> [WHAT IS NEEDED]: Update the material from the line with "Task: Click the ショップへ相談 chat bubble" to the line with "point(694,15)" so that every "Where should I click to" becomes "Where do I click to", and keep everything else unchanged.

Start RECORDS FOR PROCESSING

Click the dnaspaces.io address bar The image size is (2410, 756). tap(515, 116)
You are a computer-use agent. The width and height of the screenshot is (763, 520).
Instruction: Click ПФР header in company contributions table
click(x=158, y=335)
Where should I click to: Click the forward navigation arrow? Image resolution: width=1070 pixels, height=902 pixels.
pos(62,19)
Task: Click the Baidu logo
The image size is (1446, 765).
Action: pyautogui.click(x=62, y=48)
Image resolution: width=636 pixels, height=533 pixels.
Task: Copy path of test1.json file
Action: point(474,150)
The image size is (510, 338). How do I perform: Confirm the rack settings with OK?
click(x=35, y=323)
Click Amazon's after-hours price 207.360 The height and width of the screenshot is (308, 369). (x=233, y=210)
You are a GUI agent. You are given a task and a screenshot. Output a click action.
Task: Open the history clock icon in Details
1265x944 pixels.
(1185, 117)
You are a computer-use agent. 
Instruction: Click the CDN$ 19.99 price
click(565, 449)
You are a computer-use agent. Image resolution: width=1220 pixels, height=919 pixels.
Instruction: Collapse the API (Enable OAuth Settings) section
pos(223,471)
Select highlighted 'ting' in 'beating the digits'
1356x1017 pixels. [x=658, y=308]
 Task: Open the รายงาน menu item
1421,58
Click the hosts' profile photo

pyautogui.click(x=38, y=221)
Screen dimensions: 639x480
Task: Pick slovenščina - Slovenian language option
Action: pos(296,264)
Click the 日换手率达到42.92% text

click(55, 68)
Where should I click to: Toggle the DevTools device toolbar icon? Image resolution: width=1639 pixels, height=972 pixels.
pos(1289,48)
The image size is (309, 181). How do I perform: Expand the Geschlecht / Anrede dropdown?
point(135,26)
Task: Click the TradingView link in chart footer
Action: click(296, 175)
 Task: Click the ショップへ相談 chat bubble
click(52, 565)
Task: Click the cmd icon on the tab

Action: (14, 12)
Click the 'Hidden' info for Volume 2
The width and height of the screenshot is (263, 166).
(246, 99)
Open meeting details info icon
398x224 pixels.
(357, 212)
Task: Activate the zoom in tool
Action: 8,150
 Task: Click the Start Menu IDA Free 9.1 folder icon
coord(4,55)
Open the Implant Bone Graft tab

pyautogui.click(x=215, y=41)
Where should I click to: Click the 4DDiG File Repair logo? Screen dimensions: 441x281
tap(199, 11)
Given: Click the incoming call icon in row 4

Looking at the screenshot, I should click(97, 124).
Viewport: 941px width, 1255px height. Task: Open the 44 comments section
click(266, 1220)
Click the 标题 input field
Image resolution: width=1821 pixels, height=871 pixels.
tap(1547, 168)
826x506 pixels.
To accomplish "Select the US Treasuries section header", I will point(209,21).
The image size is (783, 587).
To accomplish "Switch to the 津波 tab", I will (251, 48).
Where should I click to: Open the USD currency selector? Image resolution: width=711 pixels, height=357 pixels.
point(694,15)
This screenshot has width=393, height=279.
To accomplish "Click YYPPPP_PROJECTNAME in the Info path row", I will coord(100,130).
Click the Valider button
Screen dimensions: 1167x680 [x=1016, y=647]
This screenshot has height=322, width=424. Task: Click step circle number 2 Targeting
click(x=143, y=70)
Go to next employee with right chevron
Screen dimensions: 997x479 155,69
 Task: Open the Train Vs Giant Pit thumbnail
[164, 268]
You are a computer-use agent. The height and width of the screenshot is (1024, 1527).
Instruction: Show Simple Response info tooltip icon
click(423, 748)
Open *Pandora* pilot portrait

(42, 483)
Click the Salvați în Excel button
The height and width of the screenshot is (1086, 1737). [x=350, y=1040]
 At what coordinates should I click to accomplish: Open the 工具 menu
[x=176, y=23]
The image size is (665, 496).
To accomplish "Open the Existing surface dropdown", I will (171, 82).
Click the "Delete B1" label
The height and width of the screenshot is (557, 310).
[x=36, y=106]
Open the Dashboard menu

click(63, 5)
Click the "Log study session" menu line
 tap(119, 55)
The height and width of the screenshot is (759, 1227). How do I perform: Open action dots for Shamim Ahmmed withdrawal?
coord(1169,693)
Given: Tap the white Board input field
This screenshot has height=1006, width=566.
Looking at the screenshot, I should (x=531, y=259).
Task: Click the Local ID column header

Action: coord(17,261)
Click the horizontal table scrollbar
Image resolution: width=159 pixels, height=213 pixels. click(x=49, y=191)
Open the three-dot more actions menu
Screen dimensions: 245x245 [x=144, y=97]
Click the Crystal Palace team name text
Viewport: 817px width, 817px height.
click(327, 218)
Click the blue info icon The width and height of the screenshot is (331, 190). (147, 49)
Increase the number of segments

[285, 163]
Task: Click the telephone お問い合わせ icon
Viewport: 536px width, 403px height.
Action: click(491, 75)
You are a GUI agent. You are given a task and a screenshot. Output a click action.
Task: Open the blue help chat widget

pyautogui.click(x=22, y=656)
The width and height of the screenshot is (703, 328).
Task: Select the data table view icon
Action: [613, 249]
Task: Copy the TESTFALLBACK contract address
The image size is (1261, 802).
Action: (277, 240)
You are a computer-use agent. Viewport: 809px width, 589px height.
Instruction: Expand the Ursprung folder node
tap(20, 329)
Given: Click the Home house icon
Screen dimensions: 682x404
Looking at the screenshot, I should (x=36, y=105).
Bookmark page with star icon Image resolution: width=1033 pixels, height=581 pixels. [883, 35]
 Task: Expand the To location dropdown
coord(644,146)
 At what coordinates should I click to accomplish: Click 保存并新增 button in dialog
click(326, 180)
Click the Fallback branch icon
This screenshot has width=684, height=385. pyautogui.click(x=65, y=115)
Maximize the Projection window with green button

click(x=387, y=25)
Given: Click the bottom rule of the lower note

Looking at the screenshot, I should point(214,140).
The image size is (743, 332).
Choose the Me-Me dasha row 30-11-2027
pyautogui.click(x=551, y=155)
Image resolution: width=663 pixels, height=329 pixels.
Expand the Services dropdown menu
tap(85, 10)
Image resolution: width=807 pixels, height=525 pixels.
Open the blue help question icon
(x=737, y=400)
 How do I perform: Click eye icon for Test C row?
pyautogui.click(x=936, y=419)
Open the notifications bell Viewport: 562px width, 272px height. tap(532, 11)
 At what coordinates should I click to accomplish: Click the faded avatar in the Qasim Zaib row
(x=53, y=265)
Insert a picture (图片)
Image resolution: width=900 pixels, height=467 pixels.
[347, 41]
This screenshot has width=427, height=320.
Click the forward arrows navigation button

End RECORDS FOR PROCESSING

> [RESPONSE TO THIS TASK]:
 Task: Click the ショップへ相談 chat bubble
click(52, 565)
Task: Click the cmd icon on the tab

Action: (14, 12)
Click the 'Hidden' info for Volume 2
The width and height of the screenshot is (263, 166).
(246, 99)
Open meeting details info icon
398x224 pixels.
(357, 212)
Task: Activate the zoom in tool
Action: 8,150
 Task: Click the Start Menu IDA Free 9.1 folder icon
coord(4,55)
Open the Implant Bone Graft tab

pyautogui.click(x=215, y=41)
Where do I click to: Click the 4DDiG File Repair logo? Screen dimensions: 441x281
tap(199, 11)
Given: Click the incoming call icon in row 4

Looking at the screenshot, I should click(97, 124).
Viewport: 941px width, 1255px height. Task: Open the 44 comments section
click(266, 1220)
Click the 标题 input field
Image resolution: width=1821 pixels, height=871 pixels.
tap(1547, 168)
826x506 pixels.
To accomplish "Select the US Treasuries section header", I will point(209,21).
The image size is (783, 587).
To accomplish "Switch to the 津波 tab", I will (251, 48).
Where do I click to: Open the USD currency selector? Image resolution: width=711 pixels, height=357 pixels.
point(694,15)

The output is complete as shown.